The economic meaning of a remedy emphasizes market failure. The market failure may result from the unchecked exercise of market power, or from the uncompensated generation of an external cost or benefit, or from an insufficiency of information with which to make efficient choices concerning consumption, production, or investment. Whereas lawyers think of a remedy as what to do after a finding of illegal conduct, economists think of a remedy as what to do after a finding of market failure. The two approaches overlap perfectly if legislators and courts make liability rules that are triggered only after a finding of market failure.
The difference between the legal and economic conceptions of remedy highlights another important distinction, namely, the difference between ex ante and ex post interventions in the market. Under the ex post approach, a remedy is imposed if and only if an illegal conduct is first proven. And it is the government or a private plaintiff that bears the burden of proving their case. This arrangement describes the operation of monopolization law under the US Sherman Act or the concept of abuse of a dominant position in the EU.
Ex ante remedies are generally imposed through sector-specific regulation, though such remedies may also be imposed on the basis of antitrust rules. This is, for instance, the case where remedies are imposed as a condition for clearance of a merger between telecommunications operators. In both the US and the EU, antitrust enforcement authorities have used merger control procedures as a way to extract significant concessions from the merging entities. As far as institutional design is concerned, remedies in network industries can thus come from two main sources: ex ante or ex post enforcement, and/or sector-specific regulation.
Against this background, this paper seeks to explore the issues of remedies and institutional design of regulation in a comparative manner by reference to US and EU law. Part 2 analyzes the US model and Part 3 the EU model. Part 4 contains a conclusion.
Section 2.1 provides illustrations of ex ante and ex post remedies in American telecommunications. As will be seen, the reliance on antitrust consent decrees makes the border between ex ante and ex post remedies thin as such decrees can be seen as an amalgam between the ex ante and the ex post approaches. Section 2.2 argues that, over the last two decades, antitrust law has evolved into another form of regulation as it now relies on numerous policy statements and guidelines that resemble the type of prospective rulings made by regulatory agencies. Section 2.3 outlines the risk that the approach followed by the FCC in its Local Competition Order and recently vindicated by the Supreme Court in the Verizon case could affect the development of antitrust-based remedies in network industries. Finally, Section 2.4 argues that, by attempting to impose the TELRIC model to US trading partners, the US Trade Representative has turned itself into a telecommunications regulator. We also argue that this process lacks legitimacy and could have an unintended boomerang effect on US telecommunications operators.
Twenty years ago, it was clearly the case that its embrace of economic analysis made antitrust law intellectually dominant over industry-specific regulation in the United States. The diffusion of ideas flowed from antitrust to the regulatory agencies. Then something happened, and the direction of policy innovation reversed. Today, American antitrust law and its notions of feasible remedies in network industries are influenced by the theories of market failure predicated on network effects.

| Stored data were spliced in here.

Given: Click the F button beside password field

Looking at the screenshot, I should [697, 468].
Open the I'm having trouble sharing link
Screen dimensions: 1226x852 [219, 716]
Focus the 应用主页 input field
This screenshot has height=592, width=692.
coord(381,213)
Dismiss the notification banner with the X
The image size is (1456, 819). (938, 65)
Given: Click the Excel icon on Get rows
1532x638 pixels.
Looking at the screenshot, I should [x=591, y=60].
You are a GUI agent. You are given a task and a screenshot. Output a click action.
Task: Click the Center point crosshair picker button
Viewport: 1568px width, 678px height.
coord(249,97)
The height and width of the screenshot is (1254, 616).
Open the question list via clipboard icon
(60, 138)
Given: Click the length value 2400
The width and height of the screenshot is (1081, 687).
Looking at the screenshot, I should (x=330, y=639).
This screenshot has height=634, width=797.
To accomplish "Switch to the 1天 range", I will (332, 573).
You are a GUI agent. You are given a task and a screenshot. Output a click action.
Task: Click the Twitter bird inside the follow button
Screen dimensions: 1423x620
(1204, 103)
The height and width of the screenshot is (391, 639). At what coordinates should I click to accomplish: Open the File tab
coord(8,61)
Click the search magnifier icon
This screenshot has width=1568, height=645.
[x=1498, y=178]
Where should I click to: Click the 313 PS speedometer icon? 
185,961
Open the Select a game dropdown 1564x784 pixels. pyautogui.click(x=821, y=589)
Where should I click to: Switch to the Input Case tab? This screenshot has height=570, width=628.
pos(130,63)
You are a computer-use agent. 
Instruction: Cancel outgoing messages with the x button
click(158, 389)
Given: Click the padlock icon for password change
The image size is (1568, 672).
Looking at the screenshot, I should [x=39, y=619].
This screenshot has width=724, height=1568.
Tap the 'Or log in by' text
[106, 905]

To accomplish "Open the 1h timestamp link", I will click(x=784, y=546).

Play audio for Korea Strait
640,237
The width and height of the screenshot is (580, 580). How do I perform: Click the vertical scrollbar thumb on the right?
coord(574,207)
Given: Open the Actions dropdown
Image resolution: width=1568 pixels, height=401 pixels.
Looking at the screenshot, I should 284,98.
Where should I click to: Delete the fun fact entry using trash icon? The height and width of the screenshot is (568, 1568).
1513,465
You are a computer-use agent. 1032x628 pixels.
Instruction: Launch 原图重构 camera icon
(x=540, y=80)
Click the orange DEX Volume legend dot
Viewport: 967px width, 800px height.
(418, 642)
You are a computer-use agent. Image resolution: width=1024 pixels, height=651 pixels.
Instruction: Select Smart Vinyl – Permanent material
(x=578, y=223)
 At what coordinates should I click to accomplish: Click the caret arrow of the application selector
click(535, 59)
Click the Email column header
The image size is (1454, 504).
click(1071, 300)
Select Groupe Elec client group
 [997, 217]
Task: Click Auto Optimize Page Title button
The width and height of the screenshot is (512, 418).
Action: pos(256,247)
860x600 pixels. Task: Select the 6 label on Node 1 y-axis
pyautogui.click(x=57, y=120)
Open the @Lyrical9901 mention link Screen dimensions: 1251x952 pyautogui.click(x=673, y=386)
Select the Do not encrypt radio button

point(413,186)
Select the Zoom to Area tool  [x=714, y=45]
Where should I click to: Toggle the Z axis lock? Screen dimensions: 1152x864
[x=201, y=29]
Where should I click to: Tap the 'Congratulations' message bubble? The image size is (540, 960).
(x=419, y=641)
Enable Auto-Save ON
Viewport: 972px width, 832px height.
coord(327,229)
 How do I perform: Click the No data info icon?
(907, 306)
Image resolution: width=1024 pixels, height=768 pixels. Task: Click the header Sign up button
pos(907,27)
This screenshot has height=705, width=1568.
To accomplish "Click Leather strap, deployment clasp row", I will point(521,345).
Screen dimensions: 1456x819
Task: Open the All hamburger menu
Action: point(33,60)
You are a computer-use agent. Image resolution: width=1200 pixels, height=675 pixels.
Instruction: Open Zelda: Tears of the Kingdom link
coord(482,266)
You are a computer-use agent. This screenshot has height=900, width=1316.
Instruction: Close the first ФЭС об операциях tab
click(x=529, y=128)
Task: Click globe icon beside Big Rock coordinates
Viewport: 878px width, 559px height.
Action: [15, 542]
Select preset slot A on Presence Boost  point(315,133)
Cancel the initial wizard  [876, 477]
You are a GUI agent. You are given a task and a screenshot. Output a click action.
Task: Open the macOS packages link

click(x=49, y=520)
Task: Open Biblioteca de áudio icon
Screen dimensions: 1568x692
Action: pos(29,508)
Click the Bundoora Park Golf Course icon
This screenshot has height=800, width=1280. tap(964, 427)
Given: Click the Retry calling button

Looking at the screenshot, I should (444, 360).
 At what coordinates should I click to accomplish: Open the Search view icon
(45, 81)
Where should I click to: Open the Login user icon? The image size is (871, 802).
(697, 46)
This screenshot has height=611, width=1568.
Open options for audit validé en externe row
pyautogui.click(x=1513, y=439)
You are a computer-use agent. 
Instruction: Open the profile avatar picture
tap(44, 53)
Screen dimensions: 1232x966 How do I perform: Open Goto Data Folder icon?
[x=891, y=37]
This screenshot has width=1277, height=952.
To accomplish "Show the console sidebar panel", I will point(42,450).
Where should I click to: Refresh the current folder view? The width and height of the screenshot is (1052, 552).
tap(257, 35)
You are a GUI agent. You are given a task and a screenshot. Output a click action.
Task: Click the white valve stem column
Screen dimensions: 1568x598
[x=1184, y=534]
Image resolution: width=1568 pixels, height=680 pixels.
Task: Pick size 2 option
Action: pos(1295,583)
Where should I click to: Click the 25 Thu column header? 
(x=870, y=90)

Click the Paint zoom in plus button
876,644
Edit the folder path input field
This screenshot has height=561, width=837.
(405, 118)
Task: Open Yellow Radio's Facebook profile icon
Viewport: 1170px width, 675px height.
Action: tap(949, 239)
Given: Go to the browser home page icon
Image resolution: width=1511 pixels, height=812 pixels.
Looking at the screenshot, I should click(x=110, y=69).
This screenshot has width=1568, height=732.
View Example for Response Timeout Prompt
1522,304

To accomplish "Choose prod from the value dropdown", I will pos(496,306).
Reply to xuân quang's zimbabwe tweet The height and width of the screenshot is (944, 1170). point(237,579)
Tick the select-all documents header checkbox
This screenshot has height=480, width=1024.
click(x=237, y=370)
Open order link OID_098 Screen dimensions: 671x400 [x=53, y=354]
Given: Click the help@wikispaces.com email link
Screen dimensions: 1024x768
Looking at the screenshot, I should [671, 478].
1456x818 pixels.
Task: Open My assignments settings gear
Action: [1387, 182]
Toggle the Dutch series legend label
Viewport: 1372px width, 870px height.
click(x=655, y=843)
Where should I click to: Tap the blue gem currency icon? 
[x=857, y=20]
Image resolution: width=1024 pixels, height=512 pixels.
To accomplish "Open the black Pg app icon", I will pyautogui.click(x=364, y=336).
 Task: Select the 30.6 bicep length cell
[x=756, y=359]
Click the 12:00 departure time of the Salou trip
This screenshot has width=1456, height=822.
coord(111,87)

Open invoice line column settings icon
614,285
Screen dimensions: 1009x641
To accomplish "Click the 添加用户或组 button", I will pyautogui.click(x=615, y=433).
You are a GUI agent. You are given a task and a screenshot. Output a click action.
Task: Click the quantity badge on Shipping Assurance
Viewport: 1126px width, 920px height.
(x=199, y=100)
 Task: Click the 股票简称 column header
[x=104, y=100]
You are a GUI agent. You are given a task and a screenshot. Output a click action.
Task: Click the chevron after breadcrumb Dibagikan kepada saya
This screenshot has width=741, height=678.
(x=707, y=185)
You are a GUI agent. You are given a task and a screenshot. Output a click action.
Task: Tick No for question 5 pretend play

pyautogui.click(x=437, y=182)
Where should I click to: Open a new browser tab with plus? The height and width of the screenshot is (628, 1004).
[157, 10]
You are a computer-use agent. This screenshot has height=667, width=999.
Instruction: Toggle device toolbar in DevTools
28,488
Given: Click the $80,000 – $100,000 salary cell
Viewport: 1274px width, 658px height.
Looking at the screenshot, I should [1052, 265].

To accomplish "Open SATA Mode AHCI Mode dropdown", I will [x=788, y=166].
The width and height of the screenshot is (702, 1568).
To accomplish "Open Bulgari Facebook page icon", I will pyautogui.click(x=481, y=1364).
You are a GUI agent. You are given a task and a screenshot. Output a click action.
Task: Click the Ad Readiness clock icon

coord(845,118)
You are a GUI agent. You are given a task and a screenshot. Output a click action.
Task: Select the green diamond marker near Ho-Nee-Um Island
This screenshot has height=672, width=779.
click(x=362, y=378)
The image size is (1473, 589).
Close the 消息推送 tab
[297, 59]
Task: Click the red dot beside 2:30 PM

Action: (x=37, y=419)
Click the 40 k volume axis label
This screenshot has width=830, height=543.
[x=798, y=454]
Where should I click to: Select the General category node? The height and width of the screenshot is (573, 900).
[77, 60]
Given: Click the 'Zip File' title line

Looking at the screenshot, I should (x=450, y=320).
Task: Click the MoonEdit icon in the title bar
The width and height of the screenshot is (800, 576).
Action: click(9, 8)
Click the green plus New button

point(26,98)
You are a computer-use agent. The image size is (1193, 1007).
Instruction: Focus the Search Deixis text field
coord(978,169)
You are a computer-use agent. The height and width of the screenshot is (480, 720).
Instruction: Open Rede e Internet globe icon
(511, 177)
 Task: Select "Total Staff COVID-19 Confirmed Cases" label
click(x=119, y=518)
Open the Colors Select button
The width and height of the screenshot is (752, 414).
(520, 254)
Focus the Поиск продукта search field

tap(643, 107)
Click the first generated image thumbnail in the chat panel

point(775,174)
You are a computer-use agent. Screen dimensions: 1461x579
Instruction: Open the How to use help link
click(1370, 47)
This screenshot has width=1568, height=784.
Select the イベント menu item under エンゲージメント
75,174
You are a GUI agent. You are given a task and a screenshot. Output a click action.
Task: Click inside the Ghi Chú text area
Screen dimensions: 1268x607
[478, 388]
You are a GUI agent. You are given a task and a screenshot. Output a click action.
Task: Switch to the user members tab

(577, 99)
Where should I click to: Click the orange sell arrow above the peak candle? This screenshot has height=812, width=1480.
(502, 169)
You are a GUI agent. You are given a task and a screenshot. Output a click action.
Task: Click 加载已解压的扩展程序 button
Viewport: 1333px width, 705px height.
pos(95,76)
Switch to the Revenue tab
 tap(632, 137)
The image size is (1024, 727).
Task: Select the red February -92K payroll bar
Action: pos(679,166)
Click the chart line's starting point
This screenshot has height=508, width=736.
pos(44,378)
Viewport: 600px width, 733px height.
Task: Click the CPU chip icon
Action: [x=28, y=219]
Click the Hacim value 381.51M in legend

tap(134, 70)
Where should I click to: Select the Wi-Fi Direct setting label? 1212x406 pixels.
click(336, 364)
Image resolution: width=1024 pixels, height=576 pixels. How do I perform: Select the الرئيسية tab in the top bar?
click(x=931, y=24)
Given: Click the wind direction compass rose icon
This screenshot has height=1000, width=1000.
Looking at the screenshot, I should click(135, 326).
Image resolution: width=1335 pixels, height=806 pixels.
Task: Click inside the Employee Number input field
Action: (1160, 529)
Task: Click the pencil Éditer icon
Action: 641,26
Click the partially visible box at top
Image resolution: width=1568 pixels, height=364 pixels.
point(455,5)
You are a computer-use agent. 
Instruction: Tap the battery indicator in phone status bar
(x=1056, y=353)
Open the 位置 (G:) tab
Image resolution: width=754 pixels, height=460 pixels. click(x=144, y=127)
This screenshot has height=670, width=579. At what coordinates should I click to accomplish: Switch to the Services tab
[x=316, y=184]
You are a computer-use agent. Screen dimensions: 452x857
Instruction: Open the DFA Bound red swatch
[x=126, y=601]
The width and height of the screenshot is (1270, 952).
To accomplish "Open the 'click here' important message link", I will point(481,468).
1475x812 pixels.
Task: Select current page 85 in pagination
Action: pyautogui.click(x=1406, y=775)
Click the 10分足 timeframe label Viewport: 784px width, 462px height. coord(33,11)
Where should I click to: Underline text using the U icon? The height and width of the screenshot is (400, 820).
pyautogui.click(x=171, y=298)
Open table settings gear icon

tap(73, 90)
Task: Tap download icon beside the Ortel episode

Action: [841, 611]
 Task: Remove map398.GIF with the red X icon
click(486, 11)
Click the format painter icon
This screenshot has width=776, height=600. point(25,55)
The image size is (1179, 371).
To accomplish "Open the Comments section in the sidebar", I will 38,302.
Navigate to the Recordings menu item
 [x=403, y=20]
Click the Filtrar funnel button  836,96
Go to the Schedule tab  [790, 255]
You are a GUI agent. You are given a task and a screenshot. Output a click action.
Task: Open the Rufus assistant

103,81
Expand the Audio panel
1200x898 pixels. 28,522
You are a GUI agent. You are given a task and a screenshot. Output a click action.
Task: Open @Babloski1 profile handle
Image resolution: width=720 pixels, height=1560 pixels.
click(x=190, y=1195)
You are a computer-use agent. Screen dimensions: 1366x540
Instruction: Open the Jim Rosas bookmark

So it is now natural to ask, How will the Supreme Court's 2002 Verizon decision on TELRIC pricing affect the development of antitrust law concerning Microsoft? The influence may prove to be substantial. There is an obvious relationship between an ex ante regulation requiring unbundling of network elements and an ex post antitrust rule penalizing the failure to offer a product or functionality on an unbundled basis. The latter is the antitrust doctrine concerning tying arrangements, which was so contentious in the Microsoft case. When read together, Verizon and Microsoft have potentially broad implications for antitrust remedies relating to bundling and unbundling of products having substantial sunk costs and network complementarities. In the intellectual property area, we can expect to see more monopoly-preservation tying cases, relying on David Sibley's theory of partial substitutes, employed in the Microsoft case. These cases will immerse the litigants and the courts in TELRIC-like questions of the pricing of the tying product on an unbundled basis.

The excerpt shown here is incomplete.